Among the number of the Spanish Gallicists must likewise be included that intelligent writer Luis Joseph de Velasquez. His History of Spanish Poetry, (Origenes de la Poesia Española), which was published in 1754, proves that the Spaniards had then, in a great measure, forgotten their national literature. Velasquez unquestionably took considerable pains to collect, with critical spirit, those facts which were probably better known to him than to any of his contemporaries; and yet he has, upon the whole, obscured rather than elucidated the history of Spanish poetry. His criticism is quite in the French style, with a slight tincture of Spanish patriotism. Velasquez was a member of the French academy of inscriptions and belles lettres.

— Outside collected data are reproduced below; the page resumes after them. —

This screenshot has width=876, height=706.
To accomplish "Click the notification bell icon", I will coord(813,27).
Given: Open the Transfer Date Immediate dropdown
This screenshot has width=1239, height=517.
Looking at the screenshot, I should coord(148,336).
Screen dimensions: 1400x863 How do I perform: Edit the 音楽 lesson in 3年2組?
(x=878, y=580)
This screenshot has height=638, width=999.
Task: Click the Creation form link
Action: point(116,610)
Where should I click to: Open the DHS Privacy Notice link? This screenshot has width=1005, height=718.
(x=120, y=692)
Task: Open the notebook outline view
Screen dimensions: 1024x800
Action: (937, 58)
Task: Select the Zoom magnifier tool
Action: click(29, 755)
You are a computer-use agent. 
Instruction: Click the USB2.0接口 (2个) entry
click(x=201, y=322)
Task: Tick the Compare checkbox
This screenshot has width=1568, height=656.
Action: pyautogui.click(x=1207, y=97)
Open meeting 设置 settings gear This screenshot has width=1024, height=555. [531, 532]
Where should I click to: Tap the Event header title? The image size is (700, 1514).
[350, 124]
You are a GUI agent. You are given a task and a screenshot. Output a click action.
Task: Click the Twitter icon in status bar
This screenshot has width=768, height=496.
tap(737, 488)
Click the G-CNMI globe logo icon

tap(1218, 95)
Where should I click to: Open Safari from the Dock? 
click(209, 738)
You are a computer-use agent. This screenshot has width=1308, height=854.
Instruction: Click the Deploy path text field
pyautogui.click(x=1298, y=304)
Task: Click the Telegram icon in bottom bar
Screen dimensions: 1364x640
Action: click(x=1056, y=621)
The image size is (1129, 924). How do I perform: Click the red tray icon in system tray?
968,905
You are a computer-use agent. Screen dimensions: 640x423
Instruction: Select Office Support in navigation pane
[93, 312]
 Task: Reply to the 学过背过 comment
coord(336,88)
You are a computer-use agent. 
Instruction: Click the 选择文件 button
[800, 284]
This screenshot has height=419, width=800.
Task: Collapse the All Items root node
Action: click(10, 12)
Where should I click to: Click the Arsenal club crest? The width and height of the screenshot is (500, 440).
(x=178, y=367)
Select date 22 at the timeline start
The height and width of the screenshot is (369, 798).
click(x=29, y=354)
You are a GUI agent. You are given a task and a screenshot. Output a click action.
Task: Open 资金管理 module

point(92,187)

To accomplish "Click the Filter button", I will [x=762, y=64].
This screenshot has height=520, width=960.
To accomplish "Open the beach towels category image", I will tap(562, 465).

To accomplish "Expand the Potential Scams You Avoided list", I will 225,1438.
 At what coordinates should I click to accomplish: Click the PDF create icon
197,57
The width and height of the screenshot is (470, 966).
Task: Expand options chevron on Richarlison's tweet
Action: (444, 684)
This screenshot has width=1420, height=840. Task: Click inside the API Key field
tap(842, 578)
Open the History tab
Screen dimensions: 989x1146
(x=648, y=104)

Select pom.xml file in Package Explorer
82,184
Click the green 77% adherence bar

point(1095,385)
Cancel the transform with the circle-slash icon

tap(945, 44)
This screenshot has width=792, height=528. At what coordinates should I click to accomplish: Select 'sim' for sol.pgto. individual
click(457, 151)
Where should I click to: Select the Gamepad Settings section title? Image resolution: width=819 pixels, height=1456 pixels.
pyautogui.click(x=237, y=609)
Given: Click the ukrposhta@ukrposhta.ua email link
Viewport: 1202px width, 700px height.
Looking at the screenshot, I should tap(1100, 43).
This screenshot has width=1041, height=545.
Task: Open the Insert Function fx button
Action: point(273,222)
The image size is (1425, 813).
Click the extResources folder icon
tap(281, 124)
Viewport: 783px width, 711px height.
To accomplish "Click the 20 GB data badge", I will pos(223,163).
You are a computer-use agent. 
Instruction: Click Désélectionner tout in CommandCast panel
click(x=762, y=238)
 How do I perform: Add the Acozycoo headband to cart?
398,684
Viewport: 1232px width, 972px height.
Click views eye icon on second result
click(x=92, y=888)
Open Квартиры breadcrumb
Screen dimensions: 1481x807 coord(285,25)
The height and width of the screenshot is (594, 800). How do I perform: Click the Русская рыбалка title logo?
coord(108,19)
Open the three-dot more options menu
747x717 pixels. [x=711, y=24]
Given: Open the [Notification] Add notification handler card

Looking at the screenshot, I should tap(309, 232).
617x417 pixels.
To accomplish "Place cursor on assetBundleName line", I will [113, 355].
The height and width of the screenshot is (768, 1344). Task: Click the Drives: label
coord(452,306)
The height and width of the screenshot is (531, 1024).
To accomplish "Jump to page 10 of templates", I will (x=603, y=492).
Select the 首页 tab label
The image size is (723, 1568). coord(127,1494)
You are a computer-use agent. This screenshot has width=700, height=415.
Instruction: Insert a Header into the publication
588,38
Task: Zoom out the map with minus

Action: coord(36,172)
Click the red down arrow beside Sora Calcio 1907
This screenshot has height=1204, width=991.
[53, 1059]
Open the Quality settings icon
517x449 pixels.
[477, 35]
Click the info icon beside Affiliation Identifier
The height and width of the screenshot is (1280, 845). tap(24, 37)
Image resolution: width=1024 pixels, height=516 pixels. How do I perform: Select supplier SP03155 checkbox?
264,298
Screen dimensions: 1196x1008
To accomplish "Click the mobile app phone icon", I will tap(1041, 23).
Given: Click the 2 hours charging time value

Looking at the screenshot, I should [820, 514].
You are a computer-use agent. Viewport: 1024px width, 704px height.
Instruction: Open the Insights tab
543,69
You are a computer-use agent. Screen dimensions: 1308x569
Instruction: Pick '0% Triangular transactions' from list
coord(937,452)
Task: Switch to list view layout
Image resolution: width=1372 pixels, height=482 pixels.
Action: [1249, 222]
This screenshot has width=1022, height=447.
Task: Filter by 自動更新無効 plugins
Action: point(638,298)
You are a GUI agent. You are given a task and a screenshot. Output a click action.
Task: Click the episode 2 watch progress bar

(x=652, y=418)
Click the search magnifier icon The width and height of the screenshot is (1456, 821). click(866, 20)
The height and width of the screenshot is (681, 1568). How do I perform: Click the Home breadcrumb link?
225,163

Not a single Spanish poet of distinguished merit flourished during the first half of the eighteenth century. That such a barrenness should have succeeded so great a fertility of talent, is a circumstance which the exhaustion of the national spirit does not sufficiently explain. It is also necessary to take into the account the conflict maintained between favour shewn to the French style and the demands of the Spanish public. Supported by national approbation, the Spanish poetry had gloriously flourished; but it perished when new arbiters of taste, who judged according to foreign principles, could with impunity treat the Spanish public as an ignorant multitude.[601] In this collision Spanish eloquence sustained no immediate injury. The influence of the French style, could indeed at that time do it no injury, for at the commencement of the eighteenth century, French prose was fitted to serve as a model for clearness, precision, facility and elegance. But no aspiring spirit now animated Spanish authors. Books written in correct prose were produced in sufficient numbers; and yet no work appeared which deserved particular distinction for rhetorical merit, or which contributed in any degree to invigorate the literature of Spain.